History is hard. From the time they’re babies, kids start figuring out language, math, physics, biology, you name it, through their own interactions with the world. History (and to a lesser extent its close cousin Geography) is different: you are only able to experience it through other humans’ unreliable narration. Our ability to do that, to preserve and share experiences, is what makes us humans so very-very-groovy, but oooooof, we all know the shortcomings.

History is a frickin’ multiverse, billions of humans with different perspectives that just won’t! hold! still! It’s impossible to cover and understand everything worth covering and understanding. There is no one single overriding “truth,” there is no way to get it “right.” The mind swims at the attempt to consider it all. It would be easier to ask Wanda to get to know every detectable star in the universe.

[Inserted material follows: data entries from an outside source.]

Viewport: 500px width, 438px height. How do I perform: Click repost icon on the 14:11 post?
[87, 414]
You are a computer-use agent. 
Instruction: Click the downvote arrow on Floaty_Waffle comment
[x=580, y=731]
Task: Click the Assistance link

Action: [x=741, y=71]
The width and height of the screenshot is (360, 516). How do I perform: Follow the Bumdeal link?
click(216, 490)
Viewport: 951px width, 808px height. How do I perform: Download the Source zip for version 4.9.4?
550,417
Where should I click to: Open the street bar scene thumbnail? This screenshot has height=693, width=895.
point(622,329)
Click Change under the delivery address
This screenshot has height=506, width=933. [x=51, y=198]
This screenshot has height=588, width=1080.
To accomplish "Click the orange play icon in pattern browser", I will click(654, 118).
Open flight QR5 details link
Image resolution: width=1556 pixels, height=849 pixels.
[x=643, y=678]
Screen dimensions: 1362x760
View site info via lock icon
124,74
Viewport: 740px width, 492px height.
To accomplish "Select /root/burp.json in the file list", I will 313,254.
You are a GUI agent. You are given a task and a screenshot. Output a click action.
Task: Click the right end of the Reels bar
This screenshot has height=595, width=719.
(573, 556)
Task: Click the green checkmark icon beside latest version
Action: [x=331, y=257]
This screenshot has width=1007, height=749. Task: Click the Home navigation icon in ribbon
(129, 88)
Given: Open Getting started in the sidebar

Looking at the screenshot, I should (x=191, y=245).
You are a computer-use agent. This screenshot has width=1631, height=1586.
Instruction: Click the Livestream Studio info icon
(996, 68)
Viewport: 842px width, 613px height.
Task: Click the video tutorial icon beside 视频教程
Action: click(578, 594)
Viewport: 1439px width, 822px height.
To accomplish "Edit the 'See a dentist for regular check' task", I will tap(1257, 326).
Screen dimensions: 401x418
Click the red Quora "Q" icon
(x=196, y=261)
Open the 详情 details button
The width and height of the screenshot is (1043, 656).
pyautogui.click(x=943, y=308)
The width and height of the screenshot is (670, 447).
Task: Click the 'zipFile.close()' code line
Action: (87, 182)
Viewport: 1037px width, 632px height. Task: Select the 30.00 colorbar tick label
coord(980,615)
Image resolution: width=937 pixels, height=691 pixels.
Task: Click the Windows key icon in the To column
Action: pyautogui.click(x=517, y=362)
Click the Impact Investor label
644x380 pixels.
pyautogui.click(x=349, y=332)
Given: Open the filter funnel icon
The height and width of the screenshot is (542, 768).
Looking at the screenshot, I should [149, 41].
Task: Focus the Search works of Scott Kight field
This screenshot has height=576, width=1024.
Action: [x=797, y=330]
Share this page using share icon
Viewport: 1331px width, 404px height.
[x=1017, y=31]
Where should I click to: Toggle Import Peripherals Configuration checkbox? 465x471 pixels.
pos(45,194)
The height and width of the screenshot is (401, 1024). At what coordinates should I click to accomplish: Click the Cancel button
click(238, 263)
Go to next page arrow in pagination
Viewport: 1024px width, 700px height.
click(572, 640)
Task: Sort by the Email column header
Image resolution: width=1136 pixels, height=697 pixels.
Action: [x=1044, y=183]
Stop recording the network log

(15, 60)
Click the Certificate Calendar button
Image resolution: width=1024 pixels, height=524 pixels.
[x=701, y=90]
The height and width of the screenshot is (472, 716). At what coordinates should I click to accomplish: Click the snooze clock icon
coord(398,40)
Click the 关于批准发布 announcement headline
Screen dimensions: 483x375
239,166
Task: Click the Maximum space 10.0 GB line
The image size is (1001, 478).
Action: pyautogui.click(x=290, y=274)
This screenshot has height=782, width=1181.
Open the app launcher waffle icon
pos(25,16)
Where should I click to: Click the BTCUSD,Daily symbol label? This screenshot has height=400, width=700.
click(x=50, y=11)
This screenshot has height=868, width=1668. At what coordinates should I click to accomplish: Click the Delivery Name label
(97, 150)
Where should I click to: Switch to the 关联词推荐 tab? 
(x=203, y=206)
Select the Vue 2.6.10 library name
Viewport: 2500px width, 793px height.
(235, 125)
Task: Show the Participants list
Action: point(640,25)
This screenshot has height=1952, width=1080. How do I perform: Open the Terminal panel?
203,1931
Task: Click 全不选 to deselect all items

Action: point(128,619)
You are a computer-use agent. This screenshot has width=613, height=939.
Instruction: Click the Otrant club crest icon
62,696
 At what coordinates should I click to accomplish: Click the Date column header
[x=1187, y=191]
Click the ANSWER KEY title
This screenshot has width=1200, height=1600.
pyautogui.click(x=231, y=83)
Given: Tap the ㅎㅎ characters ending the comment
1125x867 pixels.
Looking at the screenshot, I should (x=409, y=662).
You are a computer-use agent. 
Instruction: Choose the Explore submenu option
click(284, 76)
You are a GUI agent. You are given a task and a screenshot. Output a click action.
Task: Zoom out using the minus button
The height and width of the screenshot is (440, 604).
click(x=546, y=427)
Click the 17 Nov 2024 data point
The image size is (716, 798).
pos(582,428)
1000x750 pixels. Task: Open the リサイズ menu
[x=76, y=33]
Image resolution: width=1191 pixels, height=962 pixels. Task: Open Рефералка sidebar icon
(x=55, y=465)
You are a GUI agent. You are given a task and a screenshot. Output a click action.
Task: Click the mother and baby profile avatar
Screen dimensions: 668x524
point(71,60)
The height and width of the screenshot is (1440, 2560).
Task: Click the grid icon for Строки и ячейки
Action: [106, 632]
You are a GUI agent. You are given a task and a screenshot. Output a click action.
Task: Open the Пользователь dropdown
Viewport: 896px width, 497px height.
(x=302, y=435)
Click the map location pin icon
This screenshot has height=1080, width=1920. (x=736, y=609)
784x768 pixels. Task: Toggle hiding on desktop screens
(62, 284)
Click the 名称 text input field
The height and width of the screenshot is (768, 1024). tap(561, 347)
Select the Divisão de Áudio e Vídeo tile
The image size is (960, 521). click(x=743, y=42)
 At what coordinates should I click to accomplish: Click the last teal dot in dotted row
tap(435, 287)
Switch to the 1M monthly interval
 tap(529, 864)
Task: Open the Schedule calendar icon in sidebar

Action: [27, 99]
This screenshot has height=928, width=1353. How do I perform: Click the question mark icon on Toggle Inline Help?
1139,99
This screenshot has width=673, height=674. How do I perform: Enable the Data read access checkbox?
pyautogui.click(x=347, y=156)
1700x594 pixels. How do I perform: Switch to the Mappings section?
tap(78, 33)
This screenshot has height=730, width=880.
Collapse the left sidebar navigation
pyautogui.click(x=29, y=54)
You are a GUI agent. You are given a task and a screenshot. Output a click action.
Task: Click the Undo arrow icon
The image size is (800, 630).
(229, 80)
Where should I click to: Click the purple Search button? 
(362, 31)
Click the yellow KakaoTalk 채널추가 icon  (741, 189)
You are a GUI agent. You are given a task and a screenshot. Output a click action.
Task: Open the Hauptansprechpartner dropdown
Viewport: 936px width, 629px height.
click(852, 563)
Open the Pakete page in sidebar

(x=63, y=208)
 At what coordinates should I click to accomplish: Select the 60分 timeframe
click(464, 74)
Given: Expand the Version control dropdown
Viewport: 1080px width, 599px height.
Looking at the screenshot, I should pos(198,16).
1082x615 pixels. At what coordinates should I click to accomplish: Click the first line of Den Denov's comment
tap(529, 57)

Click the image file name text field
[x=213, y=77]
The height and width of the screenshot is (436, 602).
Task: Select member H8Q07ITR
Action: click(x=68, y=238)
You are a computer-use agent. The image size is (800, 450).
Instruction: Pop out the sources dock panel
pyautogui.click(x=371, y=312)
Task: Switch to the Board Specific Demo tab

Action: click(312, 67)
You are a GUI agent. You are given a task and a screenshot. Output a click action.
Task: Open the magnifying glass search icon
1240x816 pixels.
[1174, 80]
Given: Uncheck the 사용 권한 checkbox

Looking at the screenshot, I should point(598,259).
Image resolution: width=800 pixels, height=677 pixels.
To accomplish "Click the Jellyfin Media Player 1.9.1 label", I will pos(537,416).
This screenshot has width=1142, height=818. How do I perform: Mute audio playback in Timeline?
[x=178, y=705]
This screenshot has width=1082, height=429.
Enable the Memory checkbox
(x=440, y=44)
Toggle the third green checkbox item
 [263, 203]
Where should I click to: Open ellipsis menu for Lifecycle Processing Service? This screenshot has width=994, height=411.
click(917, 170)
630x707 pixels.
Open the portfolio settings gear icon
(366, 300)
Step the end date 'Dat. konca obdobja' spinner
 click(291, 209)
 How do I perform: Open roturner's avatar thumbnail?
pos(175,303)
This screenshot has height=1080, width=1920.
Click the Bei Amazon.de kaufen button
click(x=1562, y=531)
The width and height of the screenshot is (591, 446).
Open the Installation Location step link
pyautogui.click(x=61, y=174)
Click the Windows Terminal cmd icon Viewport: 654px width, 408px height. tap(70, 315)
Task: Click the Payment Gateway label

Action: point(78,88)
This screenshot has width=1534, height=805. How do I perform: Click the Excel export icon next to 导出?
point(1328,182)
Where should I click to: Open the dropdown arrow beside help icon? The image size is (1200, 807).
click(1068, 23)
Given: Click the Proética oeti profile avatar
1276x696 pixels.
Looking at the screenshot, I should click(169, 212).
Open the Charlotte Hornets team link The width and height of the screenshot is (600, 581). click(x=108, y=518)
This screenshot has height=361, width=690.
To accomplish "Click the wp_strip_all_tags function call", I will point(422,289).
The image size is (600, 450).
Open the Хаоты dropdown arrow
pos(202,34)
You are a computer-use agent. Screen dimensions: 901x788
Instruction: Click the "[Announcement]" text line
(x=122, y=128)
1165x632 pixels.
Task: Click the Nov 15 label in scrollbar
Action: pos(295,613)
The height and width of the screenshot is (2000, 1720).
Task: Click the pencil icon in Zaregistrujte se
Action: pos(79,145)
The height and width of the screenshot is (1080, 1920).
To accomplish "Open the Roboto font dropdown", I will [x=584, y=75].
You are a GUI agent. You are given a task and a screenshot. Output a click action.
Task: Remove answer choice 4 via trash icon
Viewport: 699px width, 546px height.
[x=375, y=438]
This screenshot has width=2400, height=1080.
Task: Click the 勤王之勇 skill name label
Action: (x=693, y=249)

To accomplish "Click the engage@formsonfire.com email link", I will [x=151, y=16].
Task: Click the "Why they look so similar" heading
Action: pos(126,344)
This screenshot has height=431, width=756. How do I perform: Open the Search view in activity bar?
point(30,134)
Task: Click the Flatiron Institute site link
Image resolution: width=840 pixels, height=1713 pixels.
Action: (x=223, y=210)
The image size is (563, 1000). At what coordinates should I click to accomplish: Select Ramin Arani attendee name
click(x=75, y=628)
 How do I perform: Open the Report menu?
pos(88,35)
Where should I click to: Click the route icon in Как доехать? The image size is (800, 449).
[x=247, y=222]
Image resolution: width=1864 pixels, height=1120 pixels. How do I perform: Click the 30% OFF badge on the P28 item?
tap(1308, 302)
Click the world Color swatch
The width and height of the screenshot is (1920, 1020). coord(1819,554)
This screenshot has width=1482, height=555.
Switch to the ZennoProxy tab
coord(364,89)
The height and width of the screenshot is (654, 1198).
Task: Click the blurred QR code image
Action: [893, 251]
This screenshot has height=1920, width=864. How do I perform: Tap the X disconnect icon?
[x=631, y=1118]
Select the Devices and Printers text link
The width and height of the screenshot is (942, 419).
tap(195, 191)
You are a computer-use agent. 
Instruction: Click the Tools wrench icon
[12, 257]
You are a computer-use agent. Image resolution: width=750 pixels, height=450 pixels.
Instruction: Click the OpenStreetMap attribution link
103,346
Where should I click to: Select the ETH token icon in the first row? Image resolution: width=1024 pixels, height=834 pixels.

A whole lot of folks are realizing they would like a do-over on their own history educations. There are new history curricula for younger learners available that take a whack at that course-correction. Every few months I pore over the curriculum options, and every time I hit the same conclusion: I don’t like ‘em. They’re well-intentioned, a ton of effort has gone into them, but for various reasons, they fall short of what I want.

And jeez, what do I want?

Near as I can figure, here’s what I want for Wanda:

  1. General background knowledge about history, to increase her reading comprehension
  2. A rough mental map and timeline of what’s happened when and where
  3. A recognition that power warps storytelling, and a drive to counter that
  4. A strong preference to hear experiences of people told by those people
  5. The critical thinking skills necessary to adjust her understanding of history as new information arises
  6. Lasting curiosity about history, enough to fuel her to want to read and understand more through her whole life

I’ll write more in the future about what resources I’m using to meet those goals, but honestly I could go on for hours, and this is enough typing & reading for now.

In short: I’ll do my best of course, but I’m going to fuck it up, because everybody gets history wrong, it’s the nature of history. So I better make sure Wanda has the skills & tools she’ll need to un-fuck it as best she can—and I better not turn Wanda off history entirely in the process.